■ **Exercises**
**1)** From the worked solution, copy the text word for word, beginning at the words "The tabular method, also" and stopping after the words "in a column.".
**2)** Answer these questions about the worked solution, each in a few words:
(a) By what other name is the tabular method also known?
(b) What part of the integrand is chosen as dv?
(c) What is the derivative of 6x in the list of derivatives?

■ **Passage given**
(begin)

Question

In Exercises $$61-66,$$ use the tabular method to find the integral.$$\int x^{3} e^{-2 x} d x$$

Answer

**step1 Identify 'u' and 'dv' for Tabular Integration**

The tabular method, also known as the DI method, is an efficient way to perform integration by parts repeatedly. We begin by choosing one part of the integrand to differentiate (u) and the other to integrate (dv). For integrals of the form $$x^n e^{ax}$$, we typically choose $$u = x^n$$ because it eventually differentiates to zero, and $$dv = e^{ax} dx$$ because it is easily integrable.

$$u = x^3$$

$$dv = e^{-2x} dx$$

**step2 Perform Repeated Differentiation of 'u'**

In this step, we repeatedly differentiate the chosen 'u' term until we reach zero. We list these derivatives in a column.

The derivatives are:

$$x^3$$

$$\frac{d}{dx}(x^3) = 3x^2$$

$$\frac{d}{dx}(3x^2) = 6x$$

$$\frac{d}{dx}(6x) = 6$$

$$\frac{d}{dx}(6) = 0$$

**step3 Perform Repeated Integration of 'dv'**

Next, we repeatedly integrate the chosen 'dv' term the same number of times as we differentiated 'u'. We list these integrals in a separate column.

(end)

■ **Supplied data**

(begin)

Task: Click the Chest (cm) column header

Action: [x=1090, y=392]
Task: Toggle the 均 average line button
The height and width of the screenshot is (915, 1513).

(end)

■ **Answers**
**1)**
The tabular method, also known as the DI method, is an efficient way to perform integration by parts repeatedly. We begin by choosing one part of the integrand to differentiate (u) and the other to integrate (dv). For integrals of the form $$x^n e^{ax}$$, we typically choose $$u = x^n$$ because it eventually differentiates to zero, and $$dv = e^{ax} dx$$ because it is easily integrable.

$$u = x^3$$

$$dv = e^{-2x} dx$$

**step2 Perform Repeated Differentiation of 'u'**

In this step, we repeatedly differentiate the chosen 'u' term until we reach zero. We list these derivatives in a column.

**2)**
(a) The DI method
(b) e^(-2x) dx
(c) 6